La citazione biblica che dà il titolo a questa significativa conferenza evidenzia la mobilità umana come una costante della vita umana fin dalle sue origini: le migrazioni sono il passato, il presente e il futuro dell’umanità. Anche se questo passaggio non parla specificamente del futuro, la Sacra Scrittura ci ricorda che siamo incamminati verso i cieli nuovi e la terra nuova (Ap 21, 1) e che il traguardo finale del viaggio umano è nel futuro che Dio ha preparato. Il messaggio dovrebbe essere chiaro: i movimenti delle persone e dei popoli non sono un aspetto occasionale e passeggero della vita umana, ma ciò che in realtà la caratterizza più profondamente. L’umanità è specie migratoria e, proprio perché siamo portati a dimenticare ciò che più ci distingue, questa verità ha bisogno di essere scolpita nella memoria e periodicamente approfondita per scoprirne i risvolti sempre nuovi nei diversi contesti in cui viviamo. La teologia ha la responsabilità fondamentale di contribuire a questo compito, mettendo in luce l’importanza della mobilità umana per discorso su Dio, sulla chiesa e sulla vita di fede quotidiana di persone e comunità a livello locale e globale.

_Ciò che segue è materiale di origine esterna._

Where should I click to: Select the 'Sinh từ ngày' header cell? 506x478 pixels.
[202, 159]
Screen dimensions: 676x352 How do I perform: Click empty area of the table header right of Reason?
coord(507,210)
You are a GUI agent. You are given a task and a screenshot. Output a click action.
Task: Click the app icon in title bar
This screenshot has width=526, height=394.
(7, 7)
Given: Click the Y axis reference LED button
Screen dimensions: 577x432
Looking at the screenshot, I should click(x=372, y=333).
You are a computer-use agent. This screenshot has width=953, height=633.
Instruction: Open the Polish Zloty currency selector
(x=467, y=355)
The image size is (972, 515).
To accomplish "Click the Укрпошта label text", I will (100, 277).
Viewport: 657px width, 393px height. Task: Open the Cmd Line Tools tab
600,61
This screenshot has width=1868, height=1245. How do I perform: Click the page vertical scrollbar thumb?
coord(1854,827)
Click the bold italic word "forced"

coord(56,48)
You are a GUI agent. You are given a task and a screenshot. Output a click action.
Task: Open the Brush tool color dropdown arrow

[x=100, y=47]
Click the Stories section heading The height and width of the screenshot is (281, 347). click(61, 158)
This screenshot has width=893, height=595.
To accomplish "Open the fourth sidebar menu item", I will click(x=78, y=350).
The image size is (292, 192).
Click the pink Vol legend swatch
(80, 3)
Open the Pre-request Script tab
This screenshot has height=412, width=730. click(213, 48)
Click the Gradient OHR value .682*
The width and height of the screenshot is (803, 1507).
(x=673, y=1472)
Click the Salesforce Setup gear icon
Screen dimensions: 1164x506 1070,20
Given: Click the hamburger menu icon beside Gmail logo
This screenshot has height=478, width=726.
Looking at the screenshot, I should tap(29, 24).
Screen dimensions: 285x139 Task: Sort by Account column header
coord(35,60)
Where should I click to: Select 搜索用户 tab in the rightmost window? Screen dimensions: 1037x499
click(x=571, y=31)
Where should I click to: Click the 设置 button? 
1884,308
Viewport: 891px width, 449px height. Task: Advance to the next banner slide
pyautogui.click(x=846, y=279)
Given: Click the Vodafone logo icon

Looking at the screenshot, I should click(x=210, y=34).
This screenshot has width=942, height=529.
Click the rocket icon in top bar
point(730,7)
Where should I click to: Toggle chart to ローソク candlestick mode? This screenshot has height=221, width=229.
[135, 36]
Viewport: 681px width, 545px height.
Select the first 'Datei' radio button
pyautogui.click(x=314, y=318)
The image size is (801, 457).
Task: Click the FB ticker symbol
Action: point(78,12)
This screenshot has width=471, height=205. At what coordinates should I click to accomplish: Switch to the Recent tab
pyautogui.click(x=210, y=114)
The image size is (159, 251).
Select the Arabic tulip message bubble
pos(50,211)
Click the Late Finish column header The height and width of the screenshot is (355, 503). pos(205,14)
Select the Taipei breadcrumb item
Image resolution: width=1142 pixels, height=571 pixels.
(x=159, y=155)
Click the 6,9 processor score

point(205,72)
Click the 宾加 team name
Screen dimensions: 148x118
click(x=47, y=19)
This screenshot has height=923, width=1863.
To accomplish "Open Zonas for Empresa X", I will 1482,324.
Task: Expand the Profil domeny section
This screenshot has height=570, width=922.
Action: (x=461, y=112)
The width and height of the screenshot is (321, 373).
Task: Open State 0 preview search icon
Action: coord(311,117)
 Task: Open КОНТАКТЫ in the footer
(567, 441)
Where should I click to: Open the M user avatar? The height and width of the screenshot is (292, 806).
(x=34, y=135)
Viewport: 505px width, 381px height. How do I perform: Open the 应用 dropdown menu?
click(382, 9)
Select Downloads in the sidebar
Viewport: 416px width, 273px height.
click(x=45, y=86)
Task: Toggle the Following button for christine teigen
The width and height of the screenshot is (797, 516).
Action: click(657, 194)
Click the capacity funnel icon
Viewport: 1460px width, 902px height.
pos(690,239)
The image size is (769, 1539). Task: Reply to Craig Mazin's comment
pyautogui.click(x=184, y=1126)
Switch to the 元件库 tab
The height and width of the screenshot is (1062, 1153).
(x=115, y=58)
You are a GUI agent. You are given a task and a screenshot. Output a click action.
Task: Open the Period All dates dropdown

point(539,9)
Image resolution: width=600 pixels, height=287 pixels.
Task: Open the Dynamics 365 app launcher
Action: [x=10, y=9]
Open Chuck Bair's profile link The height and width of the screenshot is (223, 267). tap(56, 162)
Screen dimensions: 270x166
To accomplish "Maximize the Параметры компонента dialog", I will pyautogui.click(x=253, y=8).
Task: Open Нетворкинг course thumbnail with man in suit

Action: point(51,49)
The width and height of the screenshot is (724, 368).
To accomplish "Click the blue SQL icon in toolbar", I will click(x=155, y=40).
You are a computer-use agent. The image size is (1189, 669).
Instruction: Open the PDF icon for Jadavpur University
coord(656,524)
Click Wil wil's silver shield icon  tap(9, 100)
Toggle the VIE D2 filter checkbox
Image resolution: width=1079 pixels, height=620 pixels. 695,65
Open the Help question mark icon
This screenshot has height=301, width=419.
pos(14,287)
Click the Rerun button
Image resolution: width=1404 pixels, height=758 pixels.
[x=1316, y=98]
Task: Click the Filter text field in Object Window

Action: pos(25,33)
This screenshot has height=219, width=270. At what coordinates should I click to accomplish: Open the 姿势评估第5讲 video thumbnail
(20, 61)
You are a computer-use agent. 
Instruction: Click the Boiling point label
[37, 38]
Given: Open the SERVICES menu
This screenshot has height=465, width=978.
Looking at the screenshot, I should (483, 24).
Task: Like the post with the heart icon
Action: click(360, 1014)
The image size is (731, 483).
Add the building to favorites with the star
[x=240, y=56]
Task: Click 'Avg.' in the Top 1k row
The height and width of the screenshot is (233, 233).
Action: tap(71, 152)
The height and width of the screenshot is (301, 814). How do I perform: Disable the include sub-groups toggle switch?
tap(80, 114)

Fr. Gioacchino Campese, cs

 

Gioacchino Campese è Missionario scalabriniano e docente di teologia pastorale della mobilità umana presso la Facoltà di Teologia della Pontificia Università Urbaniana. Ha studiato teologia a Manila (Filippine), Chicago (USA) e Roma dove a conseguito il dottorato in missiologia. Ha scritto e curato diversi libri e articoli sulla teologia delle migrazioni. Ha svolto attività pastorale con migranti e rifugiati in Messico, USA e Italia.